What Your MIL is Really Trying to SayMadeline Holler
I’m sure I’m not the only one headed to the in-laws for the holidays. And what a mixed bag that can be, right? On the one hand, a retreat: two extra adults, people actually interested in your kids, daily hot square meals that you had no hand in preparing.
But there’s another side: you’re totally at the mercy of a matriarch whom you don’t have the privilege of grousing at (I’m thinking my own mom, here). Three weeks of frozen vegetables. Never really knowing what to do with my snack plate — leaving it in the sink feels mean, but putting it in the dishwasher is, in my case, akin to personal invasion.
And then? The subtext. So much subtext. Like, what does it mean on the mornings you’re handed the “I Heart My Attitude Problem” mug? What’s really being said?
The experts over at grandparents.com have provided translations of some common phrases, which may help you navigate the minefields. For example:
When your MIL says: How thoughtful!
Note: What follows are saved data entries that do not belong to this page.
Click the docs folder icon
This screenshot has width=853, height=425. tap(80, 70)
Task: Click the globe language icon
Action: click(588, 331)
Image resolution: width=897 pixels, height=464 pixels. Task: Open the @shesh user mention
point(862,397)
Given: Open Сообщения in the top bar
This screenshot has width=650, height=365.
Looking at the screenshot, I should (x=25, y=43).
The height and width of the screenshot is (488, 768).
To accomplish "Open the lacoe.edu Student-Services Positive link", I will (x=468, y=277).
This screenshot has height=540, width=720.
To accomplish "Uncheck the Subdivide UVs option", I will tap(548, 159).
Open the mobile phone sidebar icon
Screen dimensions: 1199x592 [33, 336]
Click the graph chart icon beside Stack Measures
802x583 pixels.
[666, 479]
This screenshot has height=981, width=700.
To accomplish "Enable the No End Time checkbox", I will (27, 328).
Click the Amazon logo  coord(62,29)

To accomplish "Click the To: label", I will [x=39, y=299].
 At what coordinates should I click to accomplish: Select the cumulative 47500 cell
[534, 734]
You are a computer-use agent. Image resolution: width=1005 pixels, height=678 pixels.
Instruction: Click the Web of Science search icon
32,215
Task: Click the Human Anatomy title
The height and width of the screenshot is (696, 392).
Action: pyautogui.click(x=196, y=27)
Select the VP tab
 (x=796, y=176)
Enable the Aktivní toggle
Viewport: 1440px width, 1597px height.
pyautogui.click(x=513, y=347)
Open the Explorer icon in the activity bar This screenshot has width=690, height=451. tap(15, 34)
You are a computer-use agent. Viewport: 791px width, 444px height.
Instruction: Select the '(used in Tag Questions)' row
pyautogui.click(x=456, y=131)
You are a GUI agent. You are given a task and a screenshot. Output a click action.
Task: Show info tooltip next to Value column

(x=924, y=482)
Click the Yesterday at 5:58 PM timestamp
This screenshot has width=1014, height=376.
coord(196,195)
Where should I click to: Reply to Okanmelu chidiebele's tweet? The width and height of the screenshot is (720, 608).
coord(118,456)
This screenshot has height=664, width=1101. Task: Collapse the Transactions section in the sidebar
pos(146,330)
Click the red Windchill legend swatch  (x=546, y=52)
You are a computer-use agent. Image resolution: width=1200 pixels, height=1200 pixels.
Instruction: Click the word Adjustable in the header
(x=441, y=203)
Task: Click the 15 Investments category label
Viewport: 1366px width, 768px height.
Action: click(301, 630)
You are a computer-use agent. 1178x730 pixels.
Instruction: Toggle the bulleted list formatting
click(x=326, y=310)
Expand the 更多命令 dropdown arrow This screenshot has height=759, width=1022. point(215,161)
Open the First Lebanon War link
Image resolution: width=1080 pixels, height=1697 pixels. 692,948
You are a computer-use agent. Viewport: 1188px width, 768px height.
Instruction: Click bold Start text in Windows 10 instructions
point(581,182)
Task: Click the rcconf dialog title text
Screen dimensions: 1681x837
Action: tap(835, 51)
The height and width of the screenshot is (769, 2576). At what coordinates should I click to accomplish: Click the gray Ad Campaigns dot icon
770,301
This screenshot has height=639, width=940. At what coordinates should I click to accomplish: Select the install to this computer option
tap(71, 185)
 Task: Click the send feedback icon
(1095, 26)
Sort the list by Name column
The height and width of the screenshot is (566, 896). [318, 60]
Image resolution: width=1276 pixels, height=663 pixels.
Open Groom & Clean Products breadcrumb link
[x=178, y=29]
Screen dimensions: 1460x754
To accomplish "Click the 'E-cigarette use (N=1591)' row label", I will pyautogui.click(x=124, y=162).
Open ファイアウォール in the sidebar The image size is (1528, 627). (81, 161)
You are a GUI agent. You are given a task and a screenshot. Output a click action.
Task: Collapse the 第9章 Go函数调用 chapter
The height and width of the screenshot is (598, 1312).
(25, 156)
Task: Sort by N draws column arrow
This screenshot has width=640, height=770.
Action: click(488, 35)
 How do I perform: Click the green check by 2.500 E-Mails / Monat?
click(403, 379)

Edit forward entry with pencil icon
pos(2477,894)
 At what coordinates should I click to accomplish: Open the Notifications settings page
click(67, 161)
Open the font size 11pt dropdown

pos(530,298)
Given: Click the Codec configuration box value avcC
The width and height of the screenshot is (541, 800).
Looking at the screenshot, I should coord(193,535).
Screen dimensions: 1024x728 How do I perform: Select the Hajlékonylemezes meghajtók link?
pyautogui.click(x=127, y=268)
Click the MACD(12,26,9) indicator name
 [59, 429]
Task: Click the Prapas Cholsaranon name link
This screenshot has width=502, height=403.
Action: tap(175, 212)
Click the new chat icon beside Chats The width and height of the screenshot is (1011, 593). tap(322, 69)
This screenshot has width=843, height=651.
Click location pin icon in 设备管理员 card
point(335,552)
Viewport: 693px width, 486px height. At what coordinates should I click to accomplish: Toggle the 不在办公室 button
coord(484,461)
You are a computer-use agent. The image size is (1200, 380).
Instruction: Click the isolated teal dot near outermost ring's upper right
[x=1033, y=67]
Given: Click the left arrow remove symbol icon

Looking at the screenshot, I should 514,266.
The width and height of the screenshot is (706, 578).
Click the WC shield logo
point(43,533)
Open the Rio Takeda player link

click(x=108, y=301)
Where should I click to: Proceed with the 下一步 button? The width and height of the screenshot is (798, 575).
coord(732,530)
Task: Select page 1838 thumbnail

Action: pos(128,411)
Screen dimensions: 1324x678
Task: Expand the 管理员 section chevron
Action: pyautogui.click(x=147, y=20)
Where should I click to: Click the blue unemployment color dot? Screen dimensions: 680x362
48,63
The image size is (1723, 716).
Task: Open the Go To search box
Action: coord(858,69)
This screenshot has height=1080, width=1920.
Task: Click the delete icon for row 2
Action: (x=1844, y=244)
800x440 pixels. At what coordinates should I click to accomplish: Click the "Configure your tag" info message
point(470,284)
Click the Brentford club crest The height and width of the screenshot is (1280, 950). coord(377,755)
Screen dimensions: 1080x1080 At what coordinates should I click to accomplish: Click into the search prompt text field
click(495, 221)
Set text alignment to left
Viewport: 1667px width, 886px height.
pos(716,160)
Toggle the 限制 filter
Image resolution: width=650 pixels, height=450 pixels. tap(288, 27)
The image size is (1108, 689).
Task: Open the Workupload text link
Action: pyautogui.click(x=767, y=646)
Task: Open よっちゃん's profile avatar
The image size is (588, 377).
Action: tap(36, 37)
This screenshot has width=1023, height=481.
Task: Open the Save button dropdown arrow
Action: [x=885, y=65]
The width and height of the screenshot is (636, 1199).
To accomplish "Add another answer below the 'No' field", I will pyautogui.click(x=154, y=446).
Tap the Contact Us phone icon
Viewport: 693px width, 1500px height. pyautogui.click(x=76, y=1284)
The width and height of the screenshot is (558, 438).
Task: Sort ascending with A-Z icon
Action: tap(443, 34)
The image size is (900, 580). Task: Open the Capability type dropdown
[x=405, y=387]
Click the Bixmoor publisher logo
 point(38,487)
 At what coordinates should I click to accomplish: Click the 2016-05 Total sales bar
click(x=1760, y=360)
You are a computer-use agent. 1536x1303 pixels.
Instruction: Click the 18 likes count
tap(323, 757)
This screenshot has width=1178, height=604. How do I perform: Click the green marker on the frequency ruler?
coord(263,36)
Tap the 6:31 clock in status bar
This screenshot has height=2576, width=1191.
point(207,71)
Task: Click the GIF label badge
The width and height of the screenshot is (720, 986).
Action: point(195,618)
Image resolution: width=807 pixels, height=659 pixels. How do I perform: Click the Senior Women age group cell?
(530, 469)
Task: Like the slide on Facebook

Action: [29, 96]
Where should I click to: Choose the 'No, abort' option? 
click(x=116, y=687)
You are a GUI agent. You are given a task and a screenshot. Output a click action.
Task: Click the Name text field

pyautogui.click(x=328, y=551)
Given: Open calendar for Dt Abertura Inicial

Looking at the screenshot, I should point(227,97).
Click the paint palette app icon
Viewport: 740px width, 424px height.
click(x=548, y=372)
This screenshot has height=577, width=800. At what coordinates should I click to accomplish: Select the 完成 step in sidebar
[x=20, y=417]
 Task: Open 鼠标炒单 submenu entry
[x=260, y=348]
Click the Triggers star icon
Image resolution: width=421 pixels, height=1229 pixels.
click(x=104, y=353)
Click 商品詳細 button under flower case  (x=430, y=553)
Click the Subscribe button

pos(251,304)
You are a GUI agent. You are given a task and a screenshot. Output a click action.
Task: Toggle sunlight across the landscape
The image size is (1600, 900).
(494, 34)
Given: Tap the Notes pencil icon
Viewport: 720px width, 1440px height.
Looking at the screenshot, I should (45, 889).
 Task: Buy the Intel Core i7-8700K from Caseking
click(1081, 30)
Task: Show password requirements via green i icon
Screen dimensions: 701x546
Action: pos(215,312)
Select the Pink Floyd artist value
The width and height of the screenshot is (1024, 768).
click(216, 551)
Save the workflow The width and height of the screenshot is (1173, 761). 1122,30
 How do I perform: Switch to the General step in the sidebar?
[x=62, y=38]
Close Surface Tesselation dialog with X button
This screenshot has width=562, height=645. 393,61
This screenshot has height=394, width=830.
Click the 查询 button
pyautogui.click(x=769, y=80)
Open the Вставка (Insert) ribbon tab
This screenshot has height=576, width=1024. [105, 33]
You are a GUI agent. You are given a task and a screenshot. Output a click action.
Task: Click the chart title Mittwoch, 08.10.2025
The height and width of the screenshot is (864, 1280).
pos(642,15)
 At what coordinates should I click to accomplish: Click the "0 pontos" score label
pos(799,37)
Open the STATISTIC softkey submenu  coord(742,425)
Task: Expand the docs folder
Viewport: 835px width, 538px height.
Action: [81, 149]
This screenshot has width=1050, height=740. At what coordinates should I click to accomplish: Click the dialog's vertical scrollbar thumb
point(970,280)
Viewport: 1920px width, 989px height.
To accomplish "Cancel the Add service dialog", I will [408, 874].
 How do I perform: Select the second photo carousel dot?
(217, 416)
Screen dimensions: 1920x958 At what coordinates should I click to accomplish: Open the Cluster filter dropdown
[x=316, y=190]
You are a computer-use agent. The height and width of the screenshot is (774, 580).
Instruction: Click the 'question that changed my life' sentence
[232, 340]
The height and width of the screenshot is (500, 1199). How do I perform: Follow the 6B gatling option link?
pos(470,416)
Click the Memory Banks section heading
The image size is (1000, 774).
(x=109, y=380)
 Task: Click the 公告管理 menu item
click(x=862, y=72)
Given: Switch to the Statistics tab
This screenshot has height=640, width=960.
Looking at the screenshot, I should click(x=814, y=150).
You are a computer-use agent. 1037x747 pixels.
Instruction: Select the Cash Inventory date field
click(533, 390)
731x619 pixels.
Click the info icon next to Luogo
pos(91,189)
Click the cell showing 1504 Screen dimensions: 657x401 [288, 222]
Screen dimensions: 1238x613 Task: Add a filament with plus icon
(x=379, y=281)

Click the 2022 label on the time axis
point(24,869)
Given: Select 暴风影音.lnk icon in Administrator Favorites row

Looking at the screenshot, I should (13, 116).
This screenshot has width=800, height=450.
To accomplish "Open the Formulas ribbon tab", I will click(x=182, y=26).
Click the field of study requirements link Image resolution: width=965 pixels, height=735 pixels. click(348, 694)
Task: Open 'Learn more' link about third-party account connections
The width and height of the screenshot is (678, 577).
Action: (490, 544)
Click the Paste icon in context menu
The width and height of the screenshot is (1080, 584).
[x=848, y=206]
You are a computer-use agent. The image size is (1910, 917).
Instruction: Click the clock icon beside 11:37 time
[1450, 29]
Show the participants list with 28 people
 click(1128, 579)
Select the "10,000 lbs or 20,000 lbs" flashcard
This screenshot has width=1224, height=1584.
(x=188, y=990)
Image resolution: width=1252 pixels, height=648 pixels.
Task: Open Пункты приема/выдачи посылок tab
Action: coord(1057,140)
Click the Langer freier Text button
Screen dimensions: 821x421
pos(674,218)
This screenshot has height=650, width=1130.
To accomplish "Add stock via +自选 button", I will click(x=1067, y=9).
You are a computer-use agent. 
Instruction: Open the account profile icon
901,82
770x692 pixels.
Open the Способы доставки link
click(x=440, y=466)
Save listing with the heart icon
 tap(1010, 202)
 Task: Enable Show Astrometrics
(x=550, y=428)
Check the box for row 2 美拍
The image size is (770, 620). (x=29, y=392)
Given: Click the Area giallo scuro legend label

Thank you for this lovely present!
What she means is: I’ll be regifting it to your mother next year.
When your MIL says: Good for you taking her pacifier away. She’ll be upset for a while, but it’s time.
What she means is: Tell me again why you couldn’t do it tomorrow, when I’m out of earshot.
And if you’re tempted to just tune the MIL out, don’t. Grandparents.com gives some good reasons to keep listening.
Let’s build our own MIL/DIL phrasebook. I’ll start:
MIL: You look so rested!
Translation: Could you sleep any later? I’ve been up with your kids since 6 a.m.!
Fathers-in-law have their own messaging system as well. Let’s translate for them:
FIL: So Daddy’s putting them to bed again? That’s nice.
Translation: Damn, woman, does my son have to do everything?